> _PROBLEM STATEMENT_
Quote the entries below from the line with "Task: Click the 06:30 time axis label" through the line with "The width and height of the screenshot is (484, 452).", both ends included, and only those lines.

> _THE INPUT_
[Start of section]

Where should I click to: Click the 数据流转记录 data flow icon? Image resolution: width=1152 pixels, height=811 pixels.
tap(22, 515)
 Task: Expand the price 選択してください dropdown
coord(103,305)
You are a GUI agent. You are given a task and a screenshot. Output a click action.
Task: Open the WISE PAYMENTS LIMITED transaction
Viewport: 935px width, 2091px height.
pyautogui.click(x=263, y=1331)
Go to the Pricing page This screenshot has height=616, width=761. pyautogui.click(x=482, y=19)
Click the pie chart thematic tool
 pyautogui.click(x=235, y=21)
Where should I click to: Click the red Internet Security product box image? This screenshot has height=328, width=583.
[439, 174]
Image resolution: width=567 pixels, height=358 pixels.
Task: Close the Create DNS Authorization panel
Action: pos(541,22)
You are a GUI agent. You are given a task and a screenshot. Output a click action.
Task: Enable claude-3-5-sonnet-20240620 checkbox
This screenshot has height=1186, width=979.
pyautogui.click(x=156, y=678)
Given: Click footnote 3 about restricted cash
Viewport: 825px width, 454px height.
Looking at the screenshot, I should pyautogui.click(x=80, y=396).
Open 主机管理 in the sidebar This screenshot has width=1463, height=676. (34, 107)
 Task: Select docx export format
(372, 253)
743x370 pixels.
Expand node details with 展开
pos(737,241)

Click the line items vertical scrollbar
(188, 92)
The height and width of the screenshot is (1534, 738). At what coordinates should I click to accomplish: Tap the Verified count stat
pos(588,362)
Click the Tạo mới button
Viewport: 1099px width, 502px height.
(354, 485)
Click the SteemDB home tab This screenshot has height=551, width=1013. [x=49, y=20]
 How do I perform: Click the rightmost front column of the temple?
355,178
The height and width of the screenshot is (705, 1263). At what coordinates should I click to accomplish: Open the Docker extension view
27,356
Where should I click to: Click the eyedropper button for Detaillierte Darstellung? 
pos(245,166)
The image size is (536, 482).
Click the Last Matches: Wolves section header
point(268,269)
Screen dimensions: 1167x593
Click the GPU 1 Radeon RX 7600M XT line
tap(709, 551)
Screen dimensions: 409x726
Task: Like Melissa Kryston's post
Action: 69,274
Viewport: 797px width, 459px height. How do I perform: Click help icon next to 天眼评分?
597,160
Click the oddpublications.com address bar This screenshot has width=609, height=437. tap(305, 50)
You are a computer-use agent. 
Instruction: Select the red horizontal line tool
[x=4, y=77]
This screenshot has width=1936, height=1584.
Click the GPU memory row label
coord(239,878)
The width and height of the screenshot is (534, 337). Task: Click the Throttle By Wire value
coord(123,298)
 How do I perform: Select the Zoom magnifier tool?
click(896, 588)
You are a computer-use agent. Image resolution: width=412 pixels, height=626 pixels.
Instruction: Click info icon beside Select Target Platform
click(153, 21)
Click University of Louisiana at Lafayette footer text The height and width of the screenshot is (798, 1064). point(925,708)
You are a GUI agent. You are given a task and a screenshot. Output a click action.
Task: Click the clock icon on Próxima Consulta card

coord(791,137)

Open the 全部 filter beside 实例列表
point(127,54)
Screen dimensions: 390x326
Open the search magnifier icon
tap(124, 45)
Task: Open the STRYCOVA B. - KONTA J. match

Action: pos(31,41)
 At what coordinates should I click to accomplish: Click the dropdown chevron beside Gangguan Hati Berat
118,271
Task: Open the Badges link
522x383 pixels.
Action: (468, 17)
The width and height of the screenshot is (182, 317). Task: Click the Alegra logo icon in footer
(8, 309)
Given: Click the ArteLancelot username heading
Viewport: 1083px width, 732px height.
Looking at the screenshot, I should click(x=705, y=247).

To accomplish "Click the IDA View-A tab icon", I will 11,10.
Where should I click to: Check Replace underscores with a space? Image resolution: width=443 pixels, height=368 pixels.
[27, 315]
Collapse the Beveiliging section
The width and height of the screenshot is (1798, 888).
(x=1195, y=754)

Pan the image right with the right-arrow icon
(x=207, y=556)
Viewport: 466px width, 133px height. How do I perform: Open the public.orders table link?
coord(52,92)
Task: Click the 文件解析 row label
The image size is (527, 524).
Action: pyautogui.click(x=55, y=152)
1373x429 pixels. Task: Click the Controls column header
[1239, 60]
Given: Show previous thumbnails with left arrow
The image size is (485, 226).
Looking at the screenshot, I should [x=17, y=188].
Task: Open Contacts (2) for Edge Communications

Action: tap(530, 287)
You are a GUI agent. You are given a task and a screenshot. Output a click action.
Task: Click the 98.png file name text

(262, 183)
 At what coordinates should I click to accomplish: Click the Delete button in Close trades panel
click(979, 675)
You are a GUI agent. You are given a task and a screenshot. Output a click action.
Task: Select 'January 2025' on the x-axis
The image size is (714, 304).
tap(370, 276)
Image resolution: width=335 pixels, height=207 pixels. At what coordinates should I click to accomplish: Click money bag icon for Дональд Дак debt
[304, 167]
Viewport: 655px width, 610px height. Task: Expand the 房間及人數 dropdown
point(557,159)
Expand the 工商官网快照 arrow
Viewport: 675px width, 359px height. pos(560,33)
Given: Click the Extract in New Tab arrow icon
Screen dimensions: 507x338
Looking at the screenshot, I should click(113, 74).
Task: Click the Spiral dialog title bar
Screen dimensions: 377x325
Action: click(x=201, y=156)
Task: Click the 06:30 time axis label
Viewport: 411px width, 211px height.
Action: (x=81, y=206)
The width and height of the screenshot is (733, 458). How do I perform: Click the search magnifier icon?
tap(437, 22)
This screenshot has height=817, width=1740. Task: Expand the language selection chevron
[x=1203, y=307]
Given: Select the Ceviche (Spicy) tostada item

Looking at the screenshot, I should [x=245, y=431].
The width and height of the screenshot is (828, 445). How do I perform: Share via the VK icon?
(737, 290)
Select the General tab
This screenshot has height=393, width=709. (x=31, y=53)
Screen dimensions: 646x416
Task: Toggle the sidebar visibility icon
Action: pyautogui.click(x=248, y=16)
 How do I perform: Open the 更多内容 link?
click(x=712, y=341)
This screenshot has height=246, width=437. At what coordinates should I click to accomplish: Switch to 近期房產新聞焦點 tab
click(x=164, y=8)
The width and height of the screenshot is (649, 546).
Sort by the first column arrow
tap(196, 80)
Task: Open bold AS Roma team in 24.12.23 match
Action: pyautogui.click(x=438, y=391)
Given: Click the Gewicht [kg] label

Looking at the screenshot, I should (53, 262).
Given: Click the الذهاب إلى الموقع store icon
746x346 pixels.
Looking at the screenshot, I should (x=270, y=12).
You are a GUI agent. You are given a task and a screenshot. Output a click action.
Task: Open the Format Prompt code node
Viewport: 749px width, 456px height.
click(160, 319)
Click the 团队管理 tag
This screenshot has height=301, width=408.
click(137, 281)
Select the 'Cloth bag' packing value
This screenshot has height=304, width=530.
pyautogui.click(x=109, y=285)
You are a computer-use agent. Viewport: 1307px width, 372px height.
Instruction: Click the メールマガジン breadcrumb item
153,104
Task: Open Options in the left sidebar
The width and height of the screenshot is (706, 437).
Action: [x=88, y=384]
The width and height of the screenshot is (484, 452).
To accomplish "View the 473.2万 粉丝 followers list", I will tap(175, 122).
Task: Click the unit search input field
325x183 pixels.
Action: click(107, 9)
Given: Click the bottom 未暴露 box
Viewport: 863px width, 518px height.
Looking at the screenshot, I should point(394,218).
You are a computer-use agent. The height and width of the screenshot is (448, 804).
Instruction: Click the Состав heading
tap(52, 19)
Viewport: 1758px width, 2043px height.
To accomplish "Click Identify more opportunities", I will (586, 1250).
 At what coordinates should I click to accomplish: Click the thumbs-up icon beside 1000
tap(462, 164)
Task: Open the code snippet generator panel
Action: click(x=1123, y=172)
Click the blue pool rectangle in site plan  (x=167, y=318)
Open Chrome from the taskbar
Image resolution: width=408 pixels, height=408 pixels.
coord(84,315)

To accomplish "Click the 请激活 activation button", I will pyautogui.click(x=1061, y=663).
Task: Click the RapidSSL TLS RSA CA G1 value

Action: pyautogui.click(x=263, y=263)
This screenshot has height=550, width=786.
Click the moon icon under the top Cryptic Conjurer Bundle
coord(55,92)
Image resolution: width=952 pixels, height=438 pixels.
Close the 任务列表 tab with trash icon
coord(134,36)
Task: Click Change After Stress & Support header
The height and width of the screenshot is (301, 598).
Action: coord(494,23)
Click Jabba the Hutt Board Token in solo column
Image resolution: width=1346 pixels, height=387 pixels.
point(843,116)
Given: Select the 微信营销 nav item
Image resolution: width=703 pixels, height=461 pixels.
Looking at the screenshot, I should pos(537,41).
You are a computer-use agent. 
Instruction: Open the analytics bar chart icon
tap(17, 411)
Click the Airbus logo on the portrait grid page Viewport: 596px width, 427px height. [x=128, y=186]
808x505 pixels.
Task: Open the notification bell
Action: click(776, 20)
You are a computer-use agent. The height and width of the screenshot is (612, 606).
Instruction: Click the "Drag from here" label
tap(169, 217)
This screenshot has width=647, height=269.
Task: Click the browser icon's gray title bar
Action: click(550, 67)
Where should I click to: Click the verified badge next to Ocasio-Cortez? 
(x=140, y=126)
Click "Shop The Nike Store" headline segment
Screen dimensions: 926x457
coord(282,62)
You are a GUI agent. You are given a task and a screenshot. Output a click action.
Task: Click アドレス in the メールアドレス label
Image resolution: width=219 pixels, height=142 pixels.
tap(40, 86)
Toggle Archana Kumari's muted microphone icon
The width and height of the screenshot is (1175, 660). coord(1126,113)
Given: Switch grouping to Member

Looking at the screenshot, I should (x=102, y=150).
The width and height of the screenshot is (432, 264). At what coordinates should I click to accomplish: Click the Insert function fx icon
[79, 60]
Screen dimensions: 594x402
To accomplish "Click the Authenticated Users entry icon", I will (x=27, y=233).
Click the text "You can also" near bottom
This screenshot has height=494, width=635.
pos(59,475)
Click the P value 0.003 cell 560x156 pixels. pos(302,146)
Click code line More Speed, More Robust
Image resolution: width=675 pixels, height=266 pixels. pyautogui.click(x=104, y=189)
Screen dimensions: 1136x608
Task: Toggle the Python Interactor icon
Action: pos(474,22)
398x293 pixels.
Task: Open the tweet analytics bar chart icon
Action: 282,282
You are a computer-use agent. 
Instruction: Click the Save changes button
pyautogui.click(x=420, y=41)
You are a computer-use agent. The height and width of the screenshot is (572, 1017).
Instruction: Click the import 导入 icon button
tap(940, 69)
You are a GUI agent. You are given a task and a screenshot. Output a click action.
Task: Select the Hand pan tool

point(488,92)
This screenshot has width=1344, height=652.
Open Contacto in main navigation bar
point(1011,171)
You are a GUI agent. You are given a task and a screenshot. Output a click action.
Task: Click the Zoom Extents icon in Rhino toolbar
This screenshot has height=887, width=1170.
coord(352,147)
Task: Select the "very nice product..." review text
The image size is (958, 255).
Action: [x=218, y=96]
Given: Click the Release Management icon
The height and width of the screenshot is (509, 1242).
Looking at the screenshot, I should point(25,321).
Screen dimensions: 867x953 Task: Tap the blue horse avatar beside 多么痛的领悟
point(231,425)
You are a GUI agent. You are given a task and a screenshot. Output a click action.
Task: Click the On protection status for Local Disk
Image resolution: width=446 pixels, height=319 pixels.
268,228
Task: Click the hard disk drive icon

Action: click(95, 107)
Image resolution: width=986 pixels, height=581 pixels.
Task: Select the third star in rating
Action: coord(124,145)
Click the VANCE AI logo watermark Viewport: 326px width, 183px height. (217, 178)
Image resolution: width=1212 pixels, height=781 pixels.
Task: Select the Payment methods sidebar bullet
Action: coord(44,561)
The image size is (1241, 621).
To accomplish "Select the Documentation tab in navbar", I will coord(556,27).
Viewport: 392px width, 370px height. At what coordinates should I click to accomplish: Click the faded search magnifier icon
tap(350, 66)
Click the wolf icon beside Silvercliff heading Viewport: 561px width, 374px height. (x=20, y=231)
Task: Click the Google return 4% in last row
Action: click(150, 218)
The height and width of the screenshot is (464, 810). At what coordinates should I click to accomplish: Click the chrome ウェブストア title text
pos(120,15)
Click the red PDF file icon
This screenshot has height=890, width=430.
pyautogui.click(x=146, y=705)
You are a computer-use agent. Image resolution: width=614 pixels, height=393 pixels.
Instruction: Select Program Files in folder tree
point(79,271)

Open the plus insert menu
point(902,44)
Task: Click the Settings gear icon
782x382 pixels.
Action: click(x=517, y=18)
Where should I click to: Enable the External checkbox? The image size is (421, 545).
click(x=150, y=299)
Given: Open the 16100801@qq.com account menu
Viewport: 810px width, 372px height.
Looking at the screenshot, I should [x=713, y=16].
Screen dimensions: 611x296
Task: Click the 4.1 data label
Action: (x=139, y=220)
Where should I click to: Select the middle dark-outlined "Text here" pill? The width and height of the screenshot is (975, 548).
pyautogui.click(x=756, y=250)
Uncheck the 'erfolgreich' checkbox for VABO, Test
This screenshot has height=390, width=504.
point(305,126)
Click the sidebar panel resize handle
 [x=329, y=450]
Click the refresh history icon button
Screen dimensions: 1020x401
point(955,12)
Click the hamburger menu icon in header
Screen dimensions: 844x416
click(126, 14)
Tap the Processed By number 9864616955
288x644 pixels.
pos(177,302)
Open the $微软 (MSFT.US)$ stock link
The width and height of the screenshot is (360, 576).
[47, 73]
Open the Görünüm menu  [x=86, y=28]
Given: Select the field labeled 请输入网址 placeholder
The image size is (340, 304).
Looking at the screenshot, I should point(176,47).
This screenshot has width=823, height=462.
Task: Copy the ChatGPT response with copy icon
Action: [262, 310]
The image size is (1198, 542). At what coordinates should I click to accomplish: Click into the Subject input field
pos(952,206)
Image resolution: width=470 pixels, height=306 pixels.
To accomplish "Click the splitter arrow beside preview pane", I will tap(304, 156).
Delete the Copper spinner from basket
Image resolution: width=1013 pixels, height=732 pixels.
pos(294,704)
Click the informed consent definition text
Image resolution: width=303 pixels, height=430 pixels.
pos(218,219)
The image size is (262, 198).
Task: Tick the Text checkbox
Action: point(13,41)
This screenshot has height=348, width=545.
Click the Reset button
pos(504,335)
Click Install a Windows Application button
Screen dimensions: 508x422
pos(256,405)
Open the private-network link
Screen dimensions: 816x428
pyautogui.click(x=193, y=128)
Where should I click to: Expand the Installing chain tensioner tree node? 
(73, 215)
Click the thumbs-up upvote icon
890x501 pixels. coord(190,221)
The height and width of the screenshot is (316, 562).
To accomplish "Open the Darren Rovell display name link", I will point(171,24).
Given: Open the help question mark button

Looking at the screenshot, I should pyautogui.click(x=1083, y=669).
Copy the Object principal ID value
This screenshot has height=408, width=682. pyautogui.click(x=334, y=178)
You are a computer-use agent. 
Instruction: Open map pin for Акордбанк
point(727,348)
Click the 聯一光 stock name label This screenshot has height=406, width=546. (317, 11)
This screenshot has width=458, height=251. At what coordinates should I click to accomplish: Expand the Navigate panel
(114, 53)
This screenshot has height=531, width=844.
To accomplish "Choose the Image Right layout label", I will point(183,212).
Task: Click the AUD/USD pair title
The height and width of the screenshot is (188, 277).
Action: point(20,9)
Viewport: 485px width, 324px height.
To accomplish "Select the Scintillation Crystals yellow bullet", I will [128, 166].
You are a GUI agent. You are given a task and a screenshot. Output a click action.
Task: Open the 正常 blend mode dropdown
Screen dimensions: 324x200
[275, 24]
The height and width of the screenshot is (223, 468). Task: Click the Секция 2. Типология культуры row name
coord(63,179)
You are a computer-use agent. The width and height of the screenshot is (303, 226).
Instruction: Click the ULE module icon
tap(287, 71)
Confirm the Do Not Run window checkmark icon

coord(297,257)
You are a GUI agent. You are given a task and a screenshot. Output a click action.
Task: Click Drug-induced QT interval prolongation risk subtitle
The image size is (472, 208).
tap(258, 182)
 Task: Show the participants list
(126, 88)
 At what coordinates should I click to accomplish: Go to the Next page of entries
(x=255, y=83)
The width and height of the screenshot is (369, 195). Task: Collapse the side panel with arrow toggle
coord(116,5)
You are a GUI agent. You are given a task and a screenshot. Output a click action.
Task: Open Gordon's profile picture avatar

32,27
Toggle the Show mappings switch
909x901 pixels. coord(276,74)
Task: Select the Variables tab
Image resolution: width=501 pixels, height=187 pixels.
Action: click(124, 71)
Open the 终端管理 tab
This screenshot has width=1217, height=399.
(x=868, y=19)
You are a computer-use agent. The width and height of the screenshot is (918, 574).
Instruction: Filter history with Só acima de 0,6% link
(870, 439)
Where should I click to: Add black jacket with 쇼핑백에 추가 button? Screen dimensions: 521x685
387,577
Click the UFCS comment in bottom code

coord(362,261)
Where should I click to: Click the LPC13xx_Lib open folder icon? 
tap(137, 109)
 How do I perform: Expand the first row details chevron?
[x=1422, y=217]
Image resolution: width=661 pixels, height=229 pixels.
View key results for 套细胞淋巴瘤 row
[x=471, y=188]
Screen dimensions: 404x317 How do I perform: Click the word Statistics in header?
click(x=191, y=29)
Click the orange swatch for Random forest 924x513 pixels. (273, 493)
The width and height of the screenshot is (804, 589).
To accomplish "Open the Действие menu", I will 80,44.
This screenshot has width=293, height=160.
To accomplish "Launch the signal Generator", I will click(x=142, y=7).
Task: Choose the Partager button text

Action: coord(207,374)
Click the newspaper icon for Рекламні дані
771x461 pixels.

[End of section]

> _RESULT_
Task: Click the 06:30 time axis label
Viewport: 411px width, 211px height.
Action: (x=81, y=206)
The width and height of the screenshot is (733, 458). How do I perform: Click the search magnifier icon?
tap(437, 22)
This screenshot has height=817, width=1740. Task: Expand the language selection chevron
[x=1203, y=307]
Given: Select the Ceviche (Spicy) tostada item

Looking at the screenshot, I should [x=245, y=431].
The width and height of the screenshot is (828, 445). How do I perform: Share via the VK icon?
(737, 290)
Select the General tab
This screenshot has height=393, width=709. (x=31, y=53)
Screen dimensions: 646x416
Task: Toggle the sidebar visibility icon
Action: pyautogui.click(x=248, y=16)
 How do I perform: Open the 更多内容 link?
click(x=712, y=341)
This screenshot has height=246, width=437. At what coordinates should I click to accomplish: Switch to 近期房產新聞焦點 tab
click(x=164, y=8)
The width and height of the screenshot is (649, 546).
Sort by the first column arrow
tap(196, 80)
Task: Open bold AS Roma team in 24.12.23 match
Action: pyautogui.click(x=438, y=391)
Given: Click the Gewicht [kg] label

Looking at the screenshot, I should (53, 262).
Given: Click the الذهاب إلى الموقع store icon
746x346 pixels.
Looking at the screenshot, I should (x=270, y=12).
You are a GUI agent. You are given a task and a screenshot. Output a click action.
Task: Open the Format Prompt code node
Viewport: 749px width, 456px height.
click(160, 319)
Click the 团队管理 tag
This screenshot has height=301, width=408.
click(137, 281)
Select the 'Cloth bag' packing value
This screenshot has height=304, width=530.
pyautogui.click(x=109, y=285)
You are a computer-use agent. Viewport: 1307px width, 372px height.
Instruction: Click the メールマガジン breadcrumb item
153,104
Task: Open Options in the left sidebar
The width and height of the screenshot is (706, 437).
Action: [x=88, y=384]
The width and height of the screenshot is (484, 452).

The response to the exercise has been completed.